Meeting with Qi Wu: 3/25

I met with Qi on Monday, as usual, this week.  Her paper had been due at 2 pm on Sunday but I didn’t receive it until 10 or 11 pm, so I wasn’t quite satisfied with my comments by the time we got to class.  Qi was very apologetic in class and said that the delay in her paper was due, at least in part, to an intense editing of her sentence-level problems.  I congratulated her because there were virtually no run-on or otherwise muddled sentences.  I asked her to write a one-page editorial piece based on one or two articles about a controversial subject.  I asked her to use it to work on a strong, persuasive, and engaging voice that I found missing in her paper.  While she worked on that, I made my final comments and looked through Sin Boldly for the sections I thought would help her.  About half way through class, I was ready to discuss my edits to her paper.  I highlighted the sections that were awkward or used slightly incorrect word choices, and asked her to try to correct them on her own.  I also asked that in the next draft, she add one sentence to the end of each paragraph (besides where she felt very confident it was unnecessary) explicitly stating the connection between the information in her paragraph and her thesis.  I think this will help with the reader’s transitions and differentiation between her arguments and counter arguments.  Next, we talked about the three-story thesis.  I asked her to try to add the third story to her thesis by answering, “Why is your argument important? What does this debate over capital outflow mean for China’s economy?  The global economy?”  She understood and plans on addressing those questions in her thesis and conclusion in the next draft.  Finally, I asked that she read Chapters 3, 7, and the sections in 14 about colons and semi-colons in Sin Boldly to get in an ideal editing mindset.  Overall, I was very impressed by her paper.  Next time, we’ll finish reviewing the editorial assignment and her second draft.
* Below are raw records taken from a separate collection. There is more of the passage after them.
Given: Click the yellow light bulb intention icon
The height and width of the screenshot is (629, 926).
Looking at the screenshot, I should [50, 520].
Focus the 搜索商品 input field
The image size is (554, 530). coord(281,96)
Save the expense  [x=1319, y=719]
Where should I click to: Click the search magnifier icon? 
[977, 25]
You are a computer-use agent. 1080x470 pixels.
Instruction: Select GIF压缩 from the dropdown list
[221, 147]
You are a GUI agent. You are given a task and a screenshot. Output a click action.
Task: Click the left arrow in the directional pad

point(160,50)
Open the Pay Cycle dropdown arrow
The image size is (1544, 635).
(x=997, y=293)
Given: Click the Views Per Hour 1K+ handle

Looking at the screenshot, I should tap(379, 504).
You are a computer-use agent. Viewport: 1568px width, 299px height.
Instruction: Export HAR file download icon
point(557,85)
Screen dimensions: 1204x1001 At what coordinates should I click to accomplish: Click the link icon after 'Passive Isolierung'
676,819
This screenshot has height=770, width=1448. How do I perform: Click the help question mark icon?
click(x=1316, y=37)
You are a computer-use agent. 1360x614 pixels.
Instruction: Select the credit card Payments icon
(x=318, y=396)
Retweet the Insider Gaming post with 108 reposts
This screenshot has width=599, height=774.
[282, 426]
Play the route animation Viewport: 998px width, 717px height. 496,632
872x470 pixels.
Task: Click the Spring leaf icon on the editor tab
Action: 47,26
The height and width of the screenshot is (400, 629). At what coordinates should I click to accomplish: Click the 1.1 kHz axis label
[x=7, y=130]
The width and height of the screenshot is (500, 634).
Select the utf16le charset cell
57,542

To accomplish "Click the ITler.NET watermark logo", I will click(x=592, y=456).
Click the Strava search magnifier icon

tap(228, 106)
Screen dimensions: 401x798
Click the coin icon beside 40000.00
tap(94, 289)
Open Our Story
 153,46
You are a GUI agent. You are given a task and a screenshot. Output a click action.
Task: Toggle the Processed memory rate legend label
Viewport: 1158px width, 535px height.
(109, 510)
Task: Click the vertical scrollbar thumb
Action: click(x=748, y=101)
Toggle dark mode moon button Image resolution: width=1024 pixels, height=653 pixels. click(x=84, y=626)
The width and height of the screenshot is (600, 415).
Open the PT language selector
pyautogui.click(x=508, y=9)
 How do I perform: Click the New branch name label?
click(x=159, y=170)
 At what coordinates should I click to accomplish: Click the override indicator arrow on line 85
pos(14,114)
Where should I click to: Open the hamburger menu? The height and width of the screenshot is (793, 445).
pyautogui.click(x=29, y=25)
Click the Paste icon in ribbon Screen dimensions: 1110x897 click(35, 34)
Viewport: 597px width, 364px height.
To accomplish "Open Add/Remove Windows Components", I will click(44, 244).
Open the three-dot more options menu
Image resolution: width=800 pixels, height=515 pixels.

Meeting with Ashley Iguina: 3/26

Ashley’s paper was due Sunday night and I also received it late, on Tuesday morning.  I only had about a half an hour free to read it before class and realized it was mostly summary, besides a fairly strong introduction.  She told me that she had tried to narrow her thesis and create an outline but had gotten stuck.  This is partly my fault because a) it’s a difficult story and we should have discussed it more and b) I left her last time with a very broad thesis and asked her to narrow it but gave no other direction.  I told her that the next time she got stuck, she should email me for help, because that’s why I’m here.  I pulled out some pieces of her paper that I’d found interesting and we began to discuss the story again.  I had some trouble discussing the story without leading her to write about the couple of ideas for thesis statements that were already in my head.  She had a great idea, though, about Baldwin’s treatment of the “darkness” of Harlem, that we organized into paragraphs and supporting details.  The introduction to her paper will only need a few changes, but the rest will need to be rewritten completely.  I asked that her next draft be shorter, 3 or 4 pages instead of 4 or 5.  I told her this would help to eliminate all summary besides a few sentences absolutely necessary for context.  It also might be less daunting to begin again.  We talked about topic sentences, which were also weak in her draft.  She is still working with a very complicated idea in Baldwin so I emphasized the need for clear analysis and structure.  I suggested that if she’s caught up on a certain point, to please let me know or try explaining it out loud to a friend or roommate.  I also said that if she is unhappy with her best effort on the draft due Sunday night, she should email it to me anyway so I’ll know what to work on in class next week.  She has great ideas about the story and I hope that they come through in this draft!  I will spend much more time on organization with her in the coming weeks.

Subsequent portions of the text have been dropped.